Parapuan.co - Pada tanggal 16 - 19 April lalu, PARAPUAN melakukan riset bertajuk Pembagian Peran Domestik antara suami dan istri.
Riset tersebut menunjukkan dari 234 responden, 58,6 persen laki-laki menjadikan tugas domestik hanya sebagai tugas sampingan, sedangkan 3,2 persen laki-laki tidak mengerjakannya.
Sebaliknya, 17,7 persen perempuan menjadikan tugas domestik sebagai tugas utama mereka.

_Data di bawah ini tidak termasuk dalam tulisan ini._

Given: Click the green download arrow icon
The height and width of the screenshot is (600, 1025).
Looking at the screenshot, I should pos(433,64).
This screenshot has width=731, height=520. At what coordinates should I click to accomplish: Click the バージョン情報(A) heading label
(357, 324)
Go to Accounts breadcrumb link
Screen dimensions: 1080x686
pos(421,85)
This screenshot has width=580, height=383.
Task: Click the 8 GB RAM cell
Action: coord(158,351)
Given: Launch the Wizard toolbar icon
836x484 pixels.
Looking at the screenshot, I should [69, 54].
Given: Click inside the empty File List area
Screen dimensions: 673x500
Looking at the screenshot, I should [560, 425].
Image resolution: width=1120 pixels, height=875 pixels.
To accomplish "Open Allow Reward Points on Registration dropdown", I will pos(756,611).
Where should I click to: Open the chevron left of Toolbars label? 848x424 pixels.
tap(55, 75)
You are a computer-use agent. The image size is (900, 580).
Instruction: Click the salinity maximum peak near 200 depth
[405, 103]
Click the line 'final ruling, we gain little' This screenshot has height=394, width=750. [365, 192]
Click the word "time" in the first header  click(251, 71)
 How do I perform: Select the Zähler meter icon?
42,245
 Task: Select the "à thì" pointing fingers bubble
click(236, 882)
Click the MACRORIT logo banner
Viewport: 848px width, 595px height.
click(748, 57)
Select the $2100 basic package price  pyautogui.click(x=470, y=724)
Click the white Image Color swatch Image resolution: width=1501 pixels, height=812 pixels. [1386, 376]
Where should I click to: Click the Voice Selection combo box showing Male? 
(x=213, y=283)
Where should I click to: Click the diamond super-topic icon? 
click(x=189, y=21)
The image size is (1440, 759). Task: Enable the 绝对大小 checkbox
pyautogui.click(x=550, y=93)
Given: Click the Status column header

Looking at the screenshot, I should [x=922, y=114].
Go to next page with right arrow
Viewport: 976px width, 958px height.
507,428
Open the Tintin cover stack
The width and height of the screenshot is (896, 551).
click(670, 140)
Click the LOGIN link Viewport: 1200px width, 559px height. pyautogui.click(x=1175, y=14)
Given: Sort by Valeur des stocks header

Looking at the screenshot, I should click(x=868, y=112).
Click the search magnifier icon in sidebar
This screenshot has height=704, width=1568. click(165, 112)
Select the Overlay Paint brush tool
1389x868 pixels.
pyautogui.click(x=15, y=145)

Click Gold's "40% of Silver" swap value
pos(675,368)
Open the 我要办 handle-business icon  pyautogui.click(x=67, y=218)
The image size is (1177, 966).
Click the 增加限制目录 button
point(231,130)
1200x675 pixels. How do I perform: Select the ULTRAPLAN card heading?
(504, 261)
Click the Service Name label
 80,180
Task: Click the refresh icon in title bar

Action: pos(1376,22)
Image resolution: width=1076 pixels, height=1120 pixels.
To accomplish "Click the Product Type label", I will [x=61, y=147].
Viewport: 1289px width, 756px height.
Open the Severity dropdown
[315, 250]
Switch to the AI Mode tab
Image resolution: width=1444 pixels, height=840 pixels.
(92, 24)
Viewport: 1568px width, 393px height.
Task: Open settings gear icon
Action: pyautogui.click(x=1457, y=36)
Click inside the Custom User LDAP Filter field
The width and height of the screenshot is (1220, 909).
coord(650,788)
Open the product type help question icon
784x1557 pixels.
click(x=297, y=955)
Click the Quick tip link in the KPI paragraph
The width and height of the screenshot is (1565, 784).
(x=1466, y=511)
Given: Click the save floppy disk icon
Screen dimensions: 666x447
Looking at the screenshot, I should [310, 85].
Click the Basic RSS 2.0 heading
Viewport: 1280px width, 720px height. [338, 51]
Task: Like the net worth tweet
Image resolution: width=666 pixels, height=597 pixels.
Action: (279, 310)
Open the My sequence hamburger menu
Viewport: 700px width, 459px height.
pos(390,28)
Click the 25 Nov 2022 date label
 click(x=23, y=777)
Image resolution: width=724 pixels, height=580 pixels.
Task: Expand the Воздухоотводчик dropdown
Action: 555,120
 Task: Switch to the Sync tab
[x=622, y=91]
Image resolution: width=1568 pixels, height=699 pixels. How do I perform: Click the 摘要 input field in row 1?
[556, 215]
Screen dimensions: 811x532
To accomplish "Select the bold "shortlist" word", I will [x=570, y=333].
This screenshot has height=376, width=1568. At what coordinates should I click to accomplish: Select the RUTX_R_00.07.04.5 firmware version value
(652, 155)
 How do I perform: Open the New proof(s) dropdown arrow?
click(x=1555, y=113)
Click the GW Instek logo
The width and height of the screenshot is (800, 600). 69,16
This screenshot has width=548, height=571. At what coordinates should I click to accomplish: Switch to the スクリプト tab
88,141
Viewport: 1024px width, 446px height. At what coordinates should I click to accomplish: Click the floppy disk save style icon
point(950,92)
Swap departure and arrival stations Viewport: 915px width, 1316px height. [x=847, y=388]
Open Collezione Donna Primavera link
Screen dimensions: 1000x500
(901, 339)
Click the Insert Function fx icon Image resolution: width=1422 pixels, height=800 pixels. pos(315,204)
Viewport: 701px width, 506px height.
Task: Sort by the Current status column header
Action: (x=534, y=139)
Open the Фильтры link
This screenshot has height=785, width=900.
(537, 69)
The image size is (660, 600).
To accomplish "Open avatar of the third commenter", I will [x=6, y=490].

Baca Juga: Tak Malu Kerjakan Tugas Domestik, Suami Buktikan Rumah Tangga Setara adalah Soal Kerja Sama
Selanjutnya, sebanyak 42,3 persen responden mengatakan pihak yang paling banyak melakukan pekerjaan domestik adalah istri.
Dalam masa pandemi, sebagian besar responden sebanyak 65 persen mengaku tidak ada perubahan pembagian peran domestik.
Namun, 35 persennya mengalami perubahan pembagian kerja domestik.
Perubahan sistem kerja selama work from home bisa menjadi faktor penyebab adanya perubahan pembagian peran domestik.
Bagaimana membagi peran domestik dalam rumah tangga?
Laki-laki bisa mengelola potensi dalam pengasuhan anak
Ida Ruwaida, Dosen Sosiologi dan Peneliti Kajian Gender dan Seksualitas Universitas Indonesia menyampaikan, dalam masa pandemi, selayaknya muncul rekognisi sosial atas kerja-kerja domestik, sehingga menjadi dasar penghargaan atas kerja yang selama ini dianggap tidak penting (invisible).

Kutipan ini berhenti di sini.